City officials are faced with an awkward question: What to do with the tourists who want to see the most famous sight in New York?
It is awkward because no one wants to think of the World Trade Center ruins as a tourist attraction. The site is still a crime scene under investigation, and no one wants to seem ghoulish. There are still human remains there, and no one wants to desecrate the most hallowed ground in America.
PHOTO: NY TIMES
But people still want to go there. They want to visit for the same historic reasons they want to visit the battlefields of Normandy or the crematoriums of Nazi Germany. And while the notion of turning it into a tourist attraction might sound offensive, in fact the place has already become one -- for certain tourists.
The police barricades around the site have become the most exclusive velvet rope in town. On the outside are tourists without connections, whose first question in New York is now, "How can I see it?"
They've been snapping photographs of the south tower's rubble from two blocks away, at Broadway and Liberty Street.
Inside the barricades are other tourists, the famous, ranging from Don King to President Jacques Chirac of France. On Sunday, Oprah Winfrey got a personal tour from Mayor Rudolph Giuliani, joining Larry King on a list of prominent journalists who visited. Prominence alone was enough to admit Muhammad Ali. Lance Armstrong went on a mayoral helicopter tour with former president Bill Clinton.
Power is the surest ticket for a visit, to gauge from the many politicians who have visited, including a 100-member tour group from Congress. Money can also make you one of the priviliged few, as a Saudi prince demonstrated by showing up with a US$10 million check. That check was indignantly returned by Giuliani after the visit.
At some dinner parties in New York and Washington, "Have you been down there?" has become the question most likely to inspire one-upmanship. The more competitive visitors will duel over who got closer and who breathed worse air. Most of those who have visited try not to sound too proud of their feat -- they know this is far different from getting into the club or restaurant of the moment.
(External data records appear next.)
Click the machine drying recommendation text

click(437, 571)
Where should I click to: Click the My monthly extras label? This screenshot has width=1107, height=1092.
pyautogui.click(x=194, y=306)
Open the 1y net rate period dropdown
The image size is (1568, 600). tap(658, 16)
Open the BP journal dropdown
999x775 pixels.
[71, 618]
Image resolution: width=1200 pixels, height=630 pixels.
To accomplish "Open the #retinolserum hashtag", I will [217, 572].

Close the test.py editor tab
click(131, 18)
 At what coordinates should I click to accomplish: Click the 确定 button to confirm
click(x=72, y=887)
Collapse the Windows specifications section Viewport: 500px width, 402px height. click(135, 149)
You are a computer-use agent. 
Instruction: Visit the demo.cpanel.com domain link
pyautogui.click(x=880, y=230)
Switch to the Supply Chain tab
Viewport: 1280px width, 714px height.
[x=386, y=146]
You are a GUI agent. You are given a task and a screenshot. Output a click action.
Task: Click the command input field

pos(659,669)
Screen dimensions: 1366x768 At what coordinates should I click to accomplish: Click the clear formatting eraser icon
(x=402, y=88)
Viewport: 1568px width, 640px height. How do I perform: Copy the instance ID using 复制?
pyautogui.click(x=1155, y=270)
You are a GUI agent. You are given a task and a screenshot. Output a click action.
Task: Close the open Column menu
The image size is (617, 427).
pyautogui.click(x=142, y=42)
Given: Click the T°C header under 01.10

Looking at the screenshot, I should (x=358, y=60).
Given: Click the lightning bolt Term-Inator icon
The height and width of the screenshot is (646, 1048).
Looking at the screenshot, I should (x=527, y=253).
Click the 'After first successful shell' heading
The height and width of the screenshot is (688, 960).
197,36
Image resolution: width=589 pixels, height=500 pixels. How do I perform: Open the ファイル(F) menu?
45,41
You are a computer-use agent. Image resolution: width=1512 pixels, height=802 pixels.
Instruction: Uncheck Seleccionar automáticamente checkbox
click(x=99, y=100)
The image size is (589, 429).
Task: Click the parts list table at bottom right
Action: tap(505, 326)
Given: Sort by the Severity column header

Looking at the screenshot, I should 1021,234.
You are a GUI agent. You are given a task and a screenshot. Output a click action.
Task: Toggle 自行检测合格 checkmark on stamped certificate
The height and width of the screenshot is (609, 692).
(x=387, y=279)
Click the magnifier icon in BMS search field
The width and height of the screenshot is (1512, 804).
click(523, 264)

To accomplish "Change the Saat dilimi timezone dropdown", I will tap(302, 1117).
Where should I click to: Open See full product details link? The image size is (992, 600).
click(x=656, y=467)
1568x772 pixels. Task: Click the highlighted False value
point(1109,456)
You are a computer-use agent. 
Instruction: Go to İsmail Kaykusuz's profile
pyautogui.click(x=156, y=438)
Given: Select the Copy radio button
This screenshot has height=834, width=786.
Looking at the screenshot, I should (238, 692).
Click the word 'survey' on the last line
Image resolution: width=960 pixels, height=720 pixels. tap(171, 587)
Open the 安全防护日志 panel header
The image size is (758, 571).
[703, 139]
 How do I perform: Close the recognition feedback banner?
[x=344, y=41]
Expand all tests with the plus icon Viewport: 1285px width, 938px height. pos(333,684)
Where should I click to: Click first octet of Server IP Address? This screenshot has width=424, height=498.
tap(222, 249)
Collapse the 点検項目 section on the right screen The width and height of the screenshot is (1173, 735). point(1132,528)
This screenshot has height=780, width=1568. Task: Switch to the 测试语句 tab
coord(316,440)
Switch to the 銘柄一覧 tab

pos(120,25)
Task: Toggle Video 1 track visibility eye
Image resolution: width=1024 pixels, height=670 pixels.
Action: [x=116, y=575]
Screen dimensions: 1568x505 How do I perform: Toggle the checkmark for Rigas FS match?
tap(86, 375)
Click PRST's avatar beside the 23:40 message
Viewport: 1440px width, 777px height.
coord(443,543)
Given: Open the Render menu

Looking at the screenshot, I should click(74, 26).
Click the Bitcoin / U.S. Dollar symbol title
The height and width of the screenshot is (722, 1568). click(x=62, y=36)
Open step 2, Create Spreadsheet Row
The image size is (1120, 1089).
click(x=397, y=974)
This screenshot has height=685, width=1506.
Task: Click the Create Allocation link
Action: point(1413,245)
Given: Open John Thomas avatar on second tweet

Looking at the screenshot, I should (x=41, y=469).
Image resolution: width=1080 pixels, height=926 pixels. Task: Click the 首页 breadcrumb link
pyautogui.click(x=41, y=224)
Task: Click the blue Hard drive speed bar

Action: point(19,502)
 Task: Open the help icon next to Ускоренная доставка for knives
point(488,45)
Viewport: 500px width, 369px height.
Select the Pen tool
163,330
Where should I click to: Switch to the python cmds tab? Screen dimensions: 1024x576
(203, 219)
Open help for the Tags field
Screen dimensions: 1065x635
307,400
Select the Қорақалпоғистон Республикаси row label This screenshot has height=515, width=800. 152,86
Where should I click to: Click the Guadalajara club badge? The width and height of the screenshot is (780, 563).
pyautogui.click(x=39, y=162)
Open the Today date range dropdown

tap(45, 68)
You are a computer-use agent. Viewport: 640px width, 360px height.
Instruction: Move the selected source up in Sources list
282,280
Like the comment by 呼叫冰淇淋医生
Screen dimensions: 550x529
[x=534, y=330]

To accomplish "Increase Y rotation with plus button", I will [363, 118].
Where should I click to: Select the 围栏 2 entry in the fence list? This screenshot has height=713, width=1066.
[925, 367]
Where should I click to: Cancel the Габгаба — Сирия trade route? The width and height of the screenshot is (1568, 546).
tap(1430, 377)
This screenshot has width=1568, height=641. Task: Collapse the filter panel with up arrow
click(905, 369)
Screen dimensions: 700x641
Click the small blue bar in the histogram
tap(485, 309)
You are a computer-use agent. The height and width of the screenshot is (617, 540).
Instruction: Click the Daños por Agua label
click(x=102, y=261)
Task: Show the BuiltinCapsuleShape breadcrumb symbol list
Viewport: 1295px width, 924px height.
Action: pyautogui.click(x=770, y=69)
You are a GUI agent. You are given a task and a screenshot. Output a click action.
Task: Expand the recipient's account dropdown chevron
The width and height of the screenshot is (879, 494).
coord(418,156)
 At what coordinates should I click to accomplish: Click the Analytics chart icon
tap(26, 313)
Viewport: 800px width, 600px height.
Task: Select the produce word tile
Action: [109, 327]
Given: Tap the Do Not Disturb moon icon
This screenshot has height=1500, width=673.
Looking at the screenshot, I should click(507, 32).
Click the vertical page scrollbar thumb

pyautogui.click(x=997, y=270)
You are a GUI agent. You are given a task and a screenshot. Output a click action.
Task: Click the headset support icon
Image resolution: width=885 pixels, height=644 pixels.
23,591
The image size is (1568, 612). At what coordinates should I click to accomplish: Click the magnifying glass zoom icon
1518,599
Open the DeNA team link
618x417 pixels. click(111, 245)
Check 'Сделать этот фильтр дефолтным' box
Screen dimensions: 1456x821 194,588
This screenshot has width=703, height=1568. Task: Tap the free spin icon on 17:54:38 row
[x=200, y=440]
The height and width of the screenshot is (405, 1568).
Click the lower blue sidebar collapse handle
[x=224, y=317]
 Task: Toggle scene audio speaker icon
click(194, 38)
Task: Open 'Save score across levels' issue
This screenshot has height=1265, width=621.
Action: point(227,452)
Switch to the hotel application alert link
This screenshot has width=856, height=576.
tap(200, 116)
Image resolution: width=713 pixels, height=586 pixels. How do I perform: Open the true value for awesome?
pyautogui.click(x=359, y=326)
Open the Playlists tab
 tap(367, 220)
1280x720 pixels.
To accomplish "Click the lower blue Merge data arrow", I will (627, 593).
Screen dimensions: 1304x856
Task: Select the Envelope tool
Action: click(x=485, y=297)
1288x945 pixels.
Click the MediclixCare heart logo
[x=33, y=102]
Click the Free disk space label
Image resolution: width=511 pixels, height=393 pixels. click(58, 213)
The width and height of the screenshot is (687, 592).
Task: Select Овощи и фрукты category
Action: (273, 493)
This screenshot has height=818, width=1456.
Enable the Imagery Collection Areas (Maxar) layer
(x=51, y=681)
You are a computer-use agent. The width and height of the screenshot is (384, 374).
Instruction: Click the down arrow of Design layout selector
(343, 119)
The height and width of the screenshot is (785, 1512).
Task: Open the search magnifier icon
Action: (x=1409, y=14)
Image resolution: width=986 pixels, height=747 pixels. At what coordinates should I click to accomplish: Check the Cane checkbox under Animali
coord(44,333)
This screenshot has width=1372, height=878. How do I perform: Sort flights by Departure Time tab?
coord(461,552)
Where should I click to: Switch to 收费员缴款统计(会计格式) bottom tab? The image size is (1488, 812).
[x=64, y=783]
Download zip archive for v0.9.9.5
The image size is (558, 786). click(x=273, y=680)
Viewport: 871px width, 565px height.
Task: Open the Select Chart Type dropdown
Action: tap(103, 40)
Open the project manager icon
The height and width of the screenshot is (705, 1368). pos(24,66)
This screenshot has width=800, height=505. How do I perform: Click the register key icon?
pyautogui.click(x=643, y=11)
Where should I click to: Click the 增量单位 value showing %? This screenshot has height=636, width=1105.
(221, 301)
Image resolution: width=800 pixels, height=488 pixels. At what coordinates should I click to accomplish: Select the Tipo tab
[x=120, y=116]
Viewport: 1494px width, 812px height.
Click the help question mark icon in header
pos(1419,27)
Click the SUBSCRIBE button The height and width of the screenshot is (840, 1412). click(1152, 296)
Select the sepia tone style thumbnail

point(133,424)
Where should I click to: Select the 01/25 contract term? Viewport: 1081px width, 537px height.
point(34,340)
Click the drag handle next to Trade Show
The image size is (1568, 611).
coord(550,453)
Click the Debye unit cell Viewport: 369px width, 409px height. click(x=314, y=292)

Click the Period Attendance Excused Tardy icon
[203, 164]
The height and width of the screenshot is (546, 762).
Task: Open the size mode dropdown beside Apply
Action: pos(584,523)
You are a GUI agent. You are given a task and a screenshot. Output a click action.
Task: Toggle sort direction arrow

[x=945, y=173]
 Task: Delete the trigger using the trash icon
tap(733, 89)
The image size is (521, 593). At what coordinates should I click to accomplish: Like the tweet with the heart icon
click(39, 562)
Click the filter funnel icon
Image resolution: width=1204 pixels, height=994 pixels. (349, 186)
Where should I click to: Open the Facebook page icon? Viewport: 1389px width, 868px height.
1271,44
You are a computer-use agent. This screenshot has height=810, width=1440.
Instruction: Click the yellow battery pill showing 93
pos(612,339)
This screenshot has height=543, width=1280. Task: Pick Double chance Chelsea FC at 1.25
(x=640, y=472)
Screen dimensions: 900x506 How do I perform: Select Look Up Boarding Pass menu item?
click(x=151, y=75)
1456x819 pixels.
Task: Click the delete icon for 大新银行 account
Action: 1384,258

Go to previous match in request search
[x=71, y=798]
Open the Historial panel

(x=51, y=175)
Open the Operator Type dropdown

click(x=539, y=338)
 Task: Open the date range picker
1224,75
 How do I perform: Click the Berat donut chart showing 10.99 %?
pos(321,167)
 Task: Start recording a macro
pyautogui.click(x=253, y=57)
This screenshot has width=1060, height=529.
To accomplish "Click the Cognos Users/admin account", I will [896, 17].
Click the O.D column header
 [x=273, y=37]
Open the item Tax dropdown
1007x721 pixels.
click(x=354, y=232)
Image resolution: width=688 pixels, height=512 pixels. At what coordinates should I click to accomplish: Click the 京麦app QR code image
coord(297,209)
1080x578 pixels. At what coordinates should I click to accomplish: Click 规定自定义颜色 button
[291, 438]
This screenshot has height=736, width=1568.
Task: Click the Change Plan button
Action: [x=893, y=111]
But they cannot resist telling the uninitiated what they saw and felt, because the scale of devastation is too large to be captured in television images or photographs.
Giuliani says that he wants the priviliged tourists to see the destruction firsthand so that they're inspired to use their influence to help the city. By that logic, it makes sense to let the masses get a look, too, because they're potential donors and supporters, too. In fact, they could offer direct support by paying fees dedicated to the victims' families and to the recovery effort and memorial.
It's not safe, of course, for tourists to be wandering around a smoking pile of debris. It's possible for some groups to go there on escorted visits, but arrangements would be tricky, and the numbers would have to be limited. It's not a place where hordes of tour buses belong at the moment.
But tourists wouldn't be in anyone's way if they were inside one of the buildings overlooking the site. There's been preliminary talk among city officials of allowing some kind of observatory to be established next to the ruins. Doing it tastefully would be a challenge, but curators have managed to do so at the sites of other disasters and atrocities.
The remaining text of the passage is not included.